- WHAT YOU HAVE TO DO
Set down exactly the lines in the records below that run from the line with "The width and height of the screenshot is (650, 483)." to the line with "This screenshot has height=684, width=1361.", inclusive, and nothing more.

- SUPPLIED INFORMATION
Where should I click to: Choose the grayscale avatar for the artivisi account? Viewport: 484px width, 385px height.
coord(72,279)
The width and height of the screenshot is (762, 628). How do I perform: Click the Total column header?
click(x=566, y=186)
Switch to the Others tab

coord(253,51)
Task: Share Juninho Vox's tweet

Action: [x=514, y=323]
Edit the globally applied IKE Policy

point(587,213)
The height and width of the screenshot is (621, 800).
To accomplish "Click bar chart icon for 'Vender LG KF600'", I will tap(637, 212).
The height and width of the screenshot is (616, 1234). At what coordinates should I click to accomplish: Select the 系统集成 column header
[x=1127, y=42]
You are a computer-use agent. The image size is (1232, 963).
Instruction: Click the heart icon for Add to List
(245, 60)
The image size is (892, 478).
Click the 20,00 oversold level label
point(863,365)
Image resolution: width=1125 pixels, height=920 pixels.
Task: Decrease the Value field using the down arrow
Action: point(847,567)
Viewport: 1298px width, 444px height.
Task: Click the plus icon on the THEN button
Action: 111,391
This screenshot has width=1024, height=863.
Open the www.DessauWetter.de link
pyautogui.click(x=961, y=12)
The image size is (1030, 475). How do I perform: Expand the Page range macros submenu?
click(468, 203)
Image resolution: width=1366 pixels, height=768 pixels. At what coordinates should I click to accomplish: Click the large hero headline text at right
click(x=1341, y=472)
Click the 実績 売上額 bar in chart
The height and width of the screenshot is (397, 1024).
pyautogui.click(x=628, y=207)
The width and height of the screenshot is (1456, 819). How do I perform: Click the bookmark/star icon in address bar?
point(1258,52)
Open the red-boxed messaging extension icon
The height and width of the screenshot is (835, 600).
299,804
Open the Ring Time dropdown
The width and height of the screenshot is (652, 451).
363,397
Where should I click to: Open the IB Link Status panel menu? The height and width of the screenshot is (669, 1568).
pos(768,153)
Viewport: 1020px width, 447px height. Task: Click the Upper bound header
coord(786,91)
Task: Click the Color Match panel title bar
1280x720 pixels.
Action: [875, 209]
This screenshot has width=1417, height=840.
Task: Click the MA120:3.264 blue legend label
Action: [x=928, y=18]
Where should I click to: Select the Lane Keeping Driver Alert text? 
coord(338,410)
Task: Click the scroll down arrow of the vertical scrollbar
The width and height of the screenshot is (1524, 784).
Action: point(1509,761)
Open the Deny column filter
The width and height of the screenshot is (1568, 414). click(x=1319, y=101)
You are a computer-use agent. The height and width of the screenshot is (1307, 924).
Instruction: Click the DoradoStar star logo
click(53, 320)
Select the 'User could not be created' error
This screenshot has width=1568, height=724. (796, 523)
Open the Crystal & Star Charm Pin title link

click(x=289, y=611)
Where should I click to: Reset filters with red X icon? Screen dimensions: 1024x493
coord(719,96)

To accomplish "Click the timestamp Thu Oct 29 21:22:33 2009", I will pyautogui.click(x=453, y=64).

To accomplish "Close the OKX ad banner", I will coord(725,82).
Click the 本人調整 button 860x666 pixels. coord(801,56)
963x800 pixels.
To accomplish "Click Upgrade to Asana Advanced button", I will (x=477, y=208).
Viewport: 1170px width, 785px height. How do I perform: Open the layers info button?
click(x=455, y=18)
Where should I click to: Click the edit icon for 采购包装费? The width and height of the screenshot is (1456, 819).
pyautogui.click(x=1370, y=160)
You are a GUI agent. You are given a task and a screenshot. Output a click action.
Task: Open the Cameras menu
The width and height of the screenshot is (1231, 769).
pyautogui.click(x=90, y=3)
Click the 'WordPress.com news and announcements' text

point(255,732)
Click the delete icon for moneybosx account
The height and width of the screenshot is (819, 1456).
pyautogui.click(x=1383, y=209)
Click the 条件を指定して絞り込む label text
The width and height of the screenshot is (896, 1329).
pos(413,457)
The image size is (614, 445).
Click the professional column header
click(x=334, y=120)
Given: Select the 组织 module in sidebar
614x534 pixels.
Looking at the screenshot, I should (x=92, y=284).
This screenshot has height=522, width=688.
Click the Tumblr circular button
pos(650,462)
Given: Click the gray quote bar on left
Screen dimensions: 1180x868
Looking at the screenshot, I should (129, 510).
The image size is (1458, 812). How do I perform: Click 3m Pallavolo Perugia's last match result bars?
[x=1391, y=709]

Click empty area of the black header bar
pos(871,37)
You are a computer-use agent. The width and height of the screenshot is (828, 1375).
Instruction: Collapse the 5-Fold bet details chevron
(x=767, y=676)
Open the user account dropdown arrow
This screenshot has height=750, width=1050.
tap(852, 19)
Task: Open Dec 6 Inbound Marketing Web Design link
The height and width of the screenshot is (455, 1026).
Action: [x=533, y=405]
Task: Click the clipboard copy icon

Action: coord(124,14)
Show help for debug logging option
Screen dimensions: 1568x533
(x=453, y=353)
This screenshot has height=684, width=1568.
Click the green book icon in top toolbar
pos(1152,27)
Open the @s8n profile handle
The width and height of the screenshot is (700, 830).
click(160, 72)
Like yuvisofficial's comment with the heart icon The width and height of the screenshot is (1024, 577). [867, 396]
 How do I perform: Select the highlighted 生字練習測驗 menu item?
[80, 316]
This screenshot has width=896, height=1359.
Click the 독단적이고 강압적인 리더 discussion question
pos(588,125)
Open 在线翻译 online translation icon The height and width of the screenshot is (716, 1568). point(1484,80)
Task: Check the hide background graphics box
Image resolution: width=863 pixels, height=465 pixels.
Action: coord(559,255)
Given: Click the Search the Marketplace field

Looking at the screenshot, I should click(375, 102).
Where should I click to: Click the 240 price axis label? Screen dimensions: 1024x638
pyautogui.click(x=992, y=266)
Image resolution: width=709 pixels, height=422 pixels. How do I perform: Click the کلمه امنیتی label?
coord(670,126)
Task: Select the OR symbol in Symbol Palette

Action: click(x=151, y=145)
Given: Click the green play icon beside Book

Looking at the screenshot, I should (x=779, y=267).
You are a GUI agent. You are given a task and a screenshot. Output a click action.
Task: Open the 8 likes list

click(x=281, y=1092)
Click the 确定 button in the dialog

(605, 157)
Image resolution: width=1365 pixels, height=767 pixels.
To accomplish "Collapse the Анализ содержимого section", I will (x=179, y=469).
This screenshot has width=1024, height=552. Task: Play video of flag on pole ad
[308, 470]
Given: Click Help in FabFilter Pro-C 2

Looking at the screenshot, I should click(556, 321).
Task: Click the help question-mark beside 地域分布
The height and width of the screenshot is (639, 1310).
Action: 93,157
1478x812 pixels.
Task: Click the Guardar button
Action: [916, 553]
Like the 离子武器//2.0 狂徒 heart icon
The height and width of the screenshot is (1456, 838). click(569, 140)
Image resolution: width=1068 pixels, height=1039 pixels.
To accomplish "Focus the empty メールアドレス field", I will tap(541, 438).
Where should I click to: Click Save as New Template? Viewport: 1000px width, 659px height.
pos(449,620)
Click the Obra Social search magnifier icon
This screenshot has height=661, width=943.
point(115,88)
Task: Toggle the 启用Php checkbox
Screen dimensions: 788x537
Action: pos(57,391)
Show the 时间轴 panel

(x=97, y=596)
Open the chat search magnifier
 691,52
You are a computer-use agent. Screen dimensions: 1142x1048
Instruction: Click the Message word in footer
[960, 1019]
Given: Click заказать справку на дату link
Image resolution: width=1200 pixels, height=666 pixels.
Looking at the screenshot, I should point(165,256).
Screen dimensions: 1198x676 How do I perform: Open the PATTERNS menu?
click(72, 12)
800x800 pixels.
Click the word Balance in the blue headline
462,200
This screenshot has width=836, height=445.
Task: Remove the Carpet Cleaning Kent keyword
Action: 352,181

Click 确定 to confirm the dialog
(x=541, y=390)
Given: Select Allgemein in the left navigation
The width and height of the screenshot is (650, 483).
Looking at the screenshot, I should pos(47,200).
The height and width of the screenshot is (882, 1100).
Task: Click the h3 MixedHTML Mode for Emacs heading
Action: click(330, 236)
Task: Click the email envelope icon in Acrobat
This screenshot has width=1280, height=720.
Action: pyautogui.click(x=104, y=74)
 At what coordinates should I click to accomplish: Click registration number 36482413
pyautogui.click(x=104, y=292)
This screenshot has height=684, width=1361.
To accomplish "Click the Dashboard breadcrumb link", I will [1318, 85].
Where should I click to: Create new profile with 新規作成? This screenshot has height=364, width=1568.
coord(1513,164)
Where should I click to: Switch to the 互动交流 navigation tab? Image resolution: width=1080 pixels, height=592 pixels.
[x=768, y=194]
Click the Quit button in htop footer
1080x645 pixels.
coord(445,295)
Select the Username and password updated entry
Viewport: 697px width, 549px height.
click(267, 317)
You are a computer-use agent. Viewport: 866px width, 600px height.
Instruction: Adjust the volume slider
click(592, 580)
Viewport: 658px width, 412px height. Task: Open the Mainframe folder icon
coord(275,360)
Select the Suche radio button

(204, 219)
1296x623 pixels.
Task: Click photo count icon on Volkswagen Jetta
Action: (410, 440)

- REPLY
The width and height of the screenshot is (650, 483).
Looking at the screenshot, I should pos(47,200).
The height and width of the screenshot is (882, 1100).
Task: Click the h3 MixedHTML Mode for Emacs heading
Action: click(330, 236)
Task: Click the email envelope icon in Acrobat
This screenshot has width=1280, height=720.
Action: pyautogui.click(x=104, y=74)
 At what coordinates should I click to accomplish: Click registration number 36482413
pyautogui.click(x=104, y=292)
This screenshot has height=684, width=1361.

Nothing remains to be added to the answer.